═══ DATASET EXCERPTS

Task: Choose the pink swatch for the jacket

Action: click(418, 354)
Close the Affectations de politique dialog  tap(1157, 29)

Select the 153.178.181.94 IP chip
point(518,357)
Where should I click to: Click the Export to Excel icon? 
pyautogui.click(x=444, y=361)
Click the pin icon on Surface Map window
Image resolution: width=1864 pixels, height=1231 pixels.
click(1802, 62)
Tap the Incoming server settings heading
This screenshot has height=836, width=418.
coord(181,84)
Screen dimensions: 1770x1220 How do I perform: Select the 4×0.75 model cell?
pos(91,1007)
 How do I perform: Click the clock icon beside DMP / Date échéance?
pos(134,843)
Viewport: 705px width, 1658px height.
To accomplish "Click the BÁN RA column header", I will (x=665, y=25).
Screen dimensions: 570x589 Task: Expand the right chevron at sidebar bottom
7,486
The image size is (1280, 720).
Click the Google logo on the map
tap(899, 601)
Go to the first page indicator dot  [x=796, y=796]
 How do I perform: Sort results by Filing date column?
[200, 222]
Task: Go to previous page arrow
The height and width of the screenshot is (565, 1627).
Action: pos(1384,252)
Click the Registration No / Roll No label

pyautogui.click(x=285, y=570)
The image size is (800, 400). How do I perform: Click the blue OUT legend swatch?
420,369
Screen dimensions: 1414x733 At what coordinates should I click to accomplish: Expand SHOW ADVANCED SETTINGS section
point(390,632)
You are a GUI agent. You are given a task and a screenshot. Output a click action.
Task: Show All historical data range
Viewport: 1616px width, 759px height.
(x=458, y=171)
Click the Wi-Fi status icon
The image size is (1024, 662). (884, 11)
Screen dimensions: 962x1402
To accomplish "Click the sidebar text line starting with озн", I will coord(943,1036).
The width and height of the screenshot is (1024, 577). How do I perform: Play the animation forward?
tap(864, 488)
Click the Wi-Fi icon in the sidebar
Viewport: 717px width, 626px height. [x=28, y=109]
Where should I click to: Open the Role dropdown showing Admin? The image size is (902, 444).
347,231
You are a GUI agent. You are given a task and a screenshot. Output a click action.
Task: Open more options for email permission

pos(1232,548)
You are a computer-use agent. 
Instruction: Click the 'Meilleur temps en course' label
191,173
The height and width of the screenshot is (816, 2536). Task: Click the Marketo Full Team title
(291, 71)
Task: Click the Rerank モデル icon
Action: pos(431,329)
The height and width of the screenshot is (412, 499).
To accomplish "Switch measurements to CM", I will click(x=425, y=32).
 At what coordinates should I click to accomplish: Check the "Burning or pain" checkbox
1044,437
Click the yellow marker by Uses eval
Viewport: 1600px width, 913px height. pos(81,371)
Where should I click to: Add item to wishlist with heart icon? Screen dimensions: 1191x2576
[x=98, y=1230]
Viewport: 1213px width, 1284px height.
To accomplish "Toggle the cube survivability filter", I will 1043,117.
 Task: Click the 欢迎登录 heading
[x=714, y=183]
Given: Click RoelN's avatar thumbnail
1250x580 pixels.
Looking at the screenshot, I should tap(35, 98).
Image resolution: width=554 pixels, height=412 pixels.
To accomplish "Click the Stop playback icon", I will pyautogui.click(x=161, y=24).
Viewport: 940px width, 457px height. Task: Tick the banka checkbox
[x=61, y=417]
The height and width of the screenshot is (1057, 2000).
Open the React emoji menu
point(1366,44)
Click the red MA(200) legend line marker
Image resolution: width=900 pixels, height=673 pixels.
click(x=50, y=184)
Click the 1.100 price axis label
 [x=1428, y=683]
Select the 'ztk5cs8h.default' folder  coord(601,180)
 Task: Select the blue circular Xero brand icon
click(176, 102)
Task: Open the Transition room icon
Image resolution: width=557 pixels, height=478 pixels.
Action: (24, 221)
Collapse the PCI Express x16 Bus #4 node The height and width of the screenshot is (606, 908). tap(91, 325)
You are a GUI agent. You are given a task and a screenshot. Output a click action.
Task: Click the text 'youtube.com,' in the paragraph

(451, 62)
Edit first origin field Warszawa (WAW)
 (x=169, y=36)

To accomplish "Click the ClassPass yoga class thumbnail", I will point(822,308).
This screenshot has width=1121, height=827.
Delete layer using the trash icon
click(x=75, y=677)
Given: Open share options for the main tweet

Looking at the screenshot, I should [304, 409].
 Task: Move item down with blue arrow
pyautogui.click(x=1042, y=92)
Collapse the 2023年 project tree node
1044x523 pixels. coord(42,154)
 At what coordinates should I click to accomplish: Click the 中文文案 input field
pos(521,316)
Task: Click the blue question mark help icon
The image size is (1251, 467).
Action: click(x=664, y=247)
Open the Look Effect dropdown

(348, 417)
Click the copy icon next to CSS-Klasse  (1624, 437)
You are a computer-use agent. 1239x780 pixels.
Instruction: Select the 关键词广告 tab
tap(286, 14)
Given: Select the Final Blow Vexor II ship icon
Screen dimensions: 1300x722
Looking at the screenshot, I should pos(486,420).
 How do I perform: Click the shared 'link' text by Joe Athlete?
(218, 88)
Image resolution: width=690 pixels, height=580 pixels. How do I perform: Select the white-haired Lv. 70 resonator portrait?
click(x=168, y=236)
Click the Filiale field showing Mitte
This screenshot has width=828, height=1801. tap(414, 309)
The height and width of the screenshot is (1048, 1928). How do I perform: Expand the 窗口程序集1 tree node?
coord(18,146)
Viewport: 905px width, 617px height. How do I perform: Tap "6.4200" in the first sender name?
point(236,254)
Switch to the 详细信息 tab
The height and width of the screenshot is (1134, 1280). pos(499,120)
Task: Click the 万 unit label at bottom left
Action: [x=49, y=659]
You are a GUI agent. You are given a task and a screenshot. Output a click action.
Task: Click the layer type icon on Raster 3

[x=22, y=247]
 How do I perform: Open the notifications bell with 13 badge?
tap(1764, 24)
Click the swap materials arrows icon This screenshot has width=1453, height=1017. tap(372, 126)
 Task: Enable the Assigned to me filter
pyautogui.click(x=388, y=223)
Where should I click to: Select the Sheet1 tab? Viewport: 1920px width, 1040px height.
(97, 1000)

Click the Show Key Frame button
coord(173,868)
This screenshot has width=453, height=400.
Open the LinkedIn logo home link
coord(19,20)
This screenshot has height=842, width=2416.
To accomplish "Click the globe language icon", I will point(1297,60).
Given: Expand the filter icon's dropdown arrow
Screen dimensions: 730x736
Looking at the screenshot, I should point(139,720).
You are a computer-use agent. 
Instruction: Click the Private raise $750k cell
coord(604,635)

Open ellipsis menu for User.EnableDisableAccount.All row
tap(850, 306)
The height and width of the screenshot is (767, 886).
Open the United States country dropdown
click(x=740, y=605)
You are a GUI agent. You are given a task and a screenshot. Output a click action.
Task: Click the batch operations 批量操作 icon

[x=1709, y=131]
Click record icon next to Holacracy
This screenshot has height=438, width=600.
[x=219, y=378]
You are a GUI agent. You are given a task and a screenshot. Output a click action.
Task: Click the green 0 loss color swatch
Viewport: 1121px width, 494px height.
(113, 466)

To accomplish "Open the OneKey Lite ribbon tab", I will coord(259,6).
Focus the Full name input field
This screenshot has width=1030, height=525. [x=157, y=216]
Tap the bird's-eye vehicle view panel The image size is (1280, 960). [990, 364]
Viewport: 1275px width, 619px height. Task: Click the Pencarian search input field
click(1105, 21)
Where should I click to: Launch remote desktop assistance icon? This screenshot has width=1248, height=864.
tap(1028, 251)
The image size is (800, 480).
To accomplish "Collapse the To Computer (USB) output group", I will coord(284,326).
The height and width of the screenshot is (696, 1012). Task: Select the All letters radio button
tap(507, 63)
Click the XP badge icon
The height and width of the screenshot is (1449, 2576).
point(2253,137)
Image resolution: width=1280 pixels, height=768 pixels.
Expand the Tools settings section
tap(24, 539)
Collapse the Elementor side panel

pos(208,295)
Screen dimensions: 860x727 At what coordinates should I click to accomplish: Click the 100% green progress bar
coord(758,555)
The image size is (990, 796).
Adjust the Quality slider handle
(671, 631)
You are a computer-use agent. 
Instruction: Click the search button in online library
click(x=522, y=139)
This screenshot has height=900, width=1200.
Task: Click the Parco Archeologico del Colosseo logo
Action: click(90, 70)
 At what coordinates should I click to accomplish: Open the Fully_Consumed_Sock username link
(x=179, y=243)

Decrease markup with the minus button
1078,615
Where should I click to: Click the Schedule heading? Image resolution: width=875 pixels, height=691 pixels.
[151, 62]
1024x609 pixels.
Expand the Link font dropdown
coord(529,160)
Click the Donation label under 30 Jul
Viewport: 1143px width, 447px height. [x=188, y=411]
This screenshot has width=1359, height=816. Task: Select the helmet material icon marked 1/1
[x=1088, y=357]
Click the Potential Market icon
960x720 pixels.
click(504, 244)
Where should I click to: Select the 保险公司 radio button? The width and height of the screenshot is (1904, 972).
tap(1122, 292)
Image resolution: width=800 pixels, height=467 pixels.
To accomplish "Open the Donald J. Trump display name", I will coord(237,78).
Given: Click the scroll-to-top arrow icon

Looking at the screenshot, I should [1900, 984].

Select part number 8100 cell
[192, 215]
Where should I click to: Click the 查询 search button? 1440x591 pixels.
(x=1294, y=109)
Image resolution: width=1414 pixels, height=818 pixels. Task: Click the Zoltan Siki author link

══════

**YOUR INSTRUCTIONS:** Where the line containing "Decrease markup with the minus button" appears, start copying, and go on exactly through the last line of the data.

**OUTPUT OF THE EXERCISE:**
Decrease markup with the minus button
1078,615
Where should I click to: Click the Schedule heading? Image resolution: width=875 pixels, height=691 pixels.
[151, 62]
1024x609 pixels.
Expand the Link font dropdown
coord(529,160)
Click the Donation label under 30 Jul
Viewport: 1143px width, 447px height. [x=188, y=411]
This screenshot has width=1359, height=816. Task: Select the helmet material icon marked 1/1
[x=1088, y=357]
Click the Potential Market icon
960x720 pixels.
click(504, 244)
Where should I click to: Select the 保险公司 radio button? The width and height of the screenshot is (1904, 972).
tap(1122, 292)
Image resolution: width=800 pixels, height=467 pixels.
To accomplish "Open the Donald J. Trump display name", I will coord(237,78).
Given: Click the scroll-to-top arrow icon

Looking at the screenshot, I should [1900, 984].

Select part number 8100 cell
[192, 215]
Where should I click to: Click the 查询 search button? 1440x591 pixels.
(x=1294, y=109)
Image resolution: width=1414 pixels, height=818 pixels. Task: Click the Zoltan Siki author link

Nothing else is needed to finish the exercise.